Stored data
== Segment start ==

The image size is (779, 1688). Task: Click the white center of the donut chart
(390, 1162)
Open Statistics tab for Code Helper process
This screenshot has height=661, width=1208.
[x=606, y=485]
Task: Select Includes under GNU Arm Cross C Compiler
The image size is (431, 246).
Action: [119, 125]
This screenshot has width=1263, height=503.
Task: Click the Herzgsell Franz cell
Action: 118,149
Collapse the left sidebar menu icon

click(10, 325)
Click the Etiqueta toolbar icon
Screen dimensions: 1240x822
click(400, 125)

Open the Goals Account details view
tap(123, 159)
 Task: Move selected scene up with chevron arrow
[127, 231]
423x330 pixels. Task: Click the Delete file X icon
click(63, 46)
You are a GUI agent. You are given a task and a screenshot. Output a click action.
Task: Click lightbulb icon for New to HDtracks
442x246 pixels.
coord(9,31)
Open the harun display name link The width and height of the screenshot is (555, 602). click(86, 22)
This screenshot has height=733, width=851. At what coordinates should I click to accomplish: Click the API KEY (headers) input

== Segment end ==

Copy out exactly the lines running from the line with "Task: Click lightbulb" to the end of the records, inclusive.

Task: Click lightbulb icon for New to HDtracks
442x246 pixels.
coord(9,31)
Open the harun display name link The width and height of the screenshot is (555, 602). click(86, 22)
This screenshot has height=733, width=851. At what coordinates should I click to accomplish: Click the API KEY (headers) input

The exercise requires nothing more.